**PROMPT:** Copy the lines below that contain "title".

**Collected data entries:**
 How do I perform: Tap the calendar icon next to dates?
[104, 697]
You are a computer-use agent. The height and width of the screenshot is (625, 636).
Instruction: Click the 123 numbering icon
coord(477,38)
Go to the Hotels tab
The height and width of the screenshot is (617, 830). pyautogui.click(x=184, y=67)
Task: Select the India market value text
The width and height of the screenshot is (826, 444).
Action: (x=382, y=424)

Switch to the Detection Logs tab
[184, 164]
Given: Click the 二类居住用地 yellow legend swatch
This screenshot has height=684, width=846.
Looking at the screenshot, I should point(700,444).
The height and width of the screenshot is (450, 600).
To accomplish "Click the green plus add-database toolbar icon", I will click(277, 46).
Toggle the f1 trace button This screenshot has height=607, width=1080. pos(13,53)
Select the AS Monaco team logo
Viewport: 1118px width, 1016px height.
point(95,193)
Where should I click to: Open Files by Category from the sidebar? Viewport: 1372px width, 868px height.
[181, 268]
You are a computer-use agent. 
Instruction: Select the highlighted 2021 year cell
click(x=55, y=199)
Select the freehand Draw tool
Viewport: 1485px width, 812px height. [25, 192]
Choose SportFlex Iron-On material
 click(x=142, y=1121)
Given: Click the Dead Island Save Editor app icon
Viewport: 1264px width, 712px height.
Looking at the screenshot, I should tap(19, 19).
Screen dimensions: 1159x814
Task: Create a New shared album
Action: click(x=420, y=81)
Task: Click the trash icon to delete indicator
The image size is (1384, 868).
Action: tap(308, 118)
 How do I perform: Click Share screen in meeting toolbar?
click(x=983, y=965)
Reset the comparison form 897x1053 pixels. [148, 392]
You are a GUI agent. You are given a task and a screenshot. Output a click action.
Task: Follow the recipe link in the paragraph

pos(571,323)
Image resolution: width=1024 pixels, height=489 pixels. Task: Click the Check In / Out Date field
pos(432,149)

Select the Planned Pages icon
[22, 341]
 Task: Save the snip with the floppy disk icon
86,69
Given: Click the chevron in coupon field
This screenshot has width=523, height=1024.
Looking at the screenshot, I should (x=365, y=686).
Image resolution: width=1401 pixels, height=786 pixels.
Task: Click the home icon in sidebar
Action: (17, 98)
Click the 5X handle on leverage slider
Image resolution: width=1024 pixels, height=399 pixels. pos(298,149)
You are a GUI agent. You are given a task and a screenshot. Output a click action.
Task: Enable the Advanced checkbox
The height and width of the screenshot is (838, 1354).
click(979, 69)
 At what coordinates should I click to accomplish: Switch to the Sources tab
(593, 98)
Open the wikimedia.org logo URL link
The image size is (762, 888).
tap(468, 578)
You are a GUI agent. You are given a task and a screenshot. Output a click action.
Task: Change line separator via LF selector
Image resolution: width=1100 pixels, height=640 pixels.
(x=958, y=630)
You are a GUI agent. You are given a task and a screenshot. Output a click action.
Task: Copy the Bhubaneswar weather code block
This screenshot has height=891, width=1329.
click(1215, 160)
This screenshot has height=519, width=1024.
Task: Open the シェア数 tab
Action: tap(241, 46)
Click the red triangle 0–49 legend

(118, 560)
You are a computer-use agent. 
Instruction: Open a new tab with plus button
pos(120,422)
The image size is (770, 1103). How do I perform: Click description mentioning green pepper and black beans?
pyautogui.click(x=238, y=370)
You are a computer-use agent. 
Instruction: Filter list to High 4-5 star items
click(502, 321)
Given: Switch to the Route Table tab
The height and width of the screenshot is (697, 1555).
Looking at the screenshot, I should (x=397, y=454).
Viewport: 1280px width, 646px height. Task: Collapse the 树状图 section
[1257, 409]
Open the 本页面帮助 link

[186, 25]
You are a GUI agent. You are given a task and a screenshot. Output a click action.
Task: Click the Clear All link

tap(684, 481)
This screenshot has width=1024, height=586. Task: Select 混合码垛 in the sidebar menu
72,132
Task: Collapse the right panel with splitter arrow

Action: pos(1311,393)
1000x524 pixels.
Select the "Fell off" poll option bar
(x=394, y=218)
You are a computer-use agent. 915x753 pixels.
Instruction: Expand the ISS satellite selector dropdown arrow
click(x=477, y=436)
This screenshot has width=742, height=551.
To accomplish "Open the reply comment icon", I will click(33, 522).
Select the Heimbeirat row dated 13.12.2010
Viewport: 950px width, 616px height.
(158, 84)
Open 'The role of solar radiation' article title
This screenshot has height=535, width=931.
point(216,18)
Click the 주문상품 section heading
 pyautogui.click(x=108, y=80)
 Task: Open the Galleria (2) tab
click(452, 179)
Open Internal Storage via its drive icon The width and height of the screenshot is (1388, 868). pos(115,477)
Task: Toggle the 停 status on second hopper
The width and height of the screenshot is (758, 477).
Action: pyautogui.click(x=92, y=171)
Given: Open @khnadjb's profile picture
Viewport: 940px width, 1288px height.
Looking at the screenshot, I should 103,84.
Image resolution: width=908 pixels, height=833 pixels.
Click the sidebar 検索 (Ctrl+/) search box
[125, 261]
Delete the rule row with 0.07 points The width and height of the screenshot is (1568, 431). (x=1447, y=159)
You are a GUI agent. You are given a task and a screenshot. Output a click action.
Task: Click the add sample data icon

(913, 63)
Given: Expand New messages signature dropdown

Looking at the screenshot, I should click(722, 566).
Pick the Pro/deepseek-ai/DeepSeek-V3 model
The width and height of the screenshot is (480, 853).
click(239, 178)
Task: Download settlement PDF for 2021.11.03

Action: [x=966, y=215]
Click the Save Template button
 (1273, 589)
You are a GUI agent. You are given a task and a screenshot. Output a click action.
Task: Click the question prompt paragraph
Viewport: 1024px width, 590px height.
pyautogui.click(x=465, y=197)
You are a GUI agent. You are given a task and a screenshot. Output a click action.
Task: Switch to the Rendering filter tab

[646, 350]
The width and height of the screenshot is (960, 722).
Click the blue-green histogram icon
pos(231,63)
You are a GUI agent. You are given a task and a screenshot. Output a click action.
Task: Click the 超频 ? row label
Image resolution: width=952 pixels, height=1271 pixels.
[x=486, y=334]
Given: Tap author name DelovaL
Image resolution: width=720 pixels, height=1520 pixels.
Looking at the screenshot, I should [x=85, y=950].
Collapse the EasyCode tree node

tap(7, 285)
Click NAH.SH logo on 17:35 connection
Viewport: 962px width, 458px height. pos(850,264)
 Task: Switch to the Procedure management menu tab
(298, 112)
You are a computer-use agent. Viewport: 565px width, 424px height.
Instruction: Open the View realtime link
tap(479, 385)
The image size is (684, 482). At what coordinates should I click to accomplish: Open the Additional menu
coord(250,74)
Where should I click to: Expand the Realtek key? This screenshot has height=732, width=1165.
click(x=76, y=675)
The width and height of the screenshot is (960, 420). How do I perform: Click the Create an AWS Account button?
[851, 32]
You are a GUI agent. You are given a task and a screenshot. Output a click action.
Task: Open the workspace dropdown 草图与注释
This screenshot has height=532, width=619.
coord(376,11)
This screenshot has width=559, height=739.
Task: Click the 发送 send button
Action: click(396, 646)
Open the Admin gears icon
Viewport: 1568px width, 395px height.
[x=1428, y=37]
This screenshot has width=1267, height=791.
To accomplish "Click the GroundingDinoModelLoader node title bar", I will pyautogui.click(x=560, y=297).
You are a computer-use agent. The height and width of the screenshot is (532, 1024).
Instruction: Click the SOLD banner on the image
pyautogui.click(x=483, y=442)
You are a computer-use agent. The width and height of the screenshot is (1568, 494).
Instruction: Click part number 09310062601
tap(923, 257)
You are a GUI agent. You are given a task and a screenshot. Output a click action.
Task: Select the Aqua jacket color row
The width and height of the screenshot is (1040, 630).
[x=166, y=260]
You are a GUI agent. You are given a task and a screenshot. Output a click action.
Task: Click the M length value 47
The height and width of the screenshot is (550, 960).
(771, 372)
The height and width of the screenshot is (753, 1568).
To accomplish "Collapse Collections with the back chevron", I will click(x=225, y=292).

**ANSWER SECTION:**
Open 'The role of solar radiation' article title
To accomplish "Click the GroundingDinoModelLoader node title bar", I will pyautogui.click(x=560, y=297).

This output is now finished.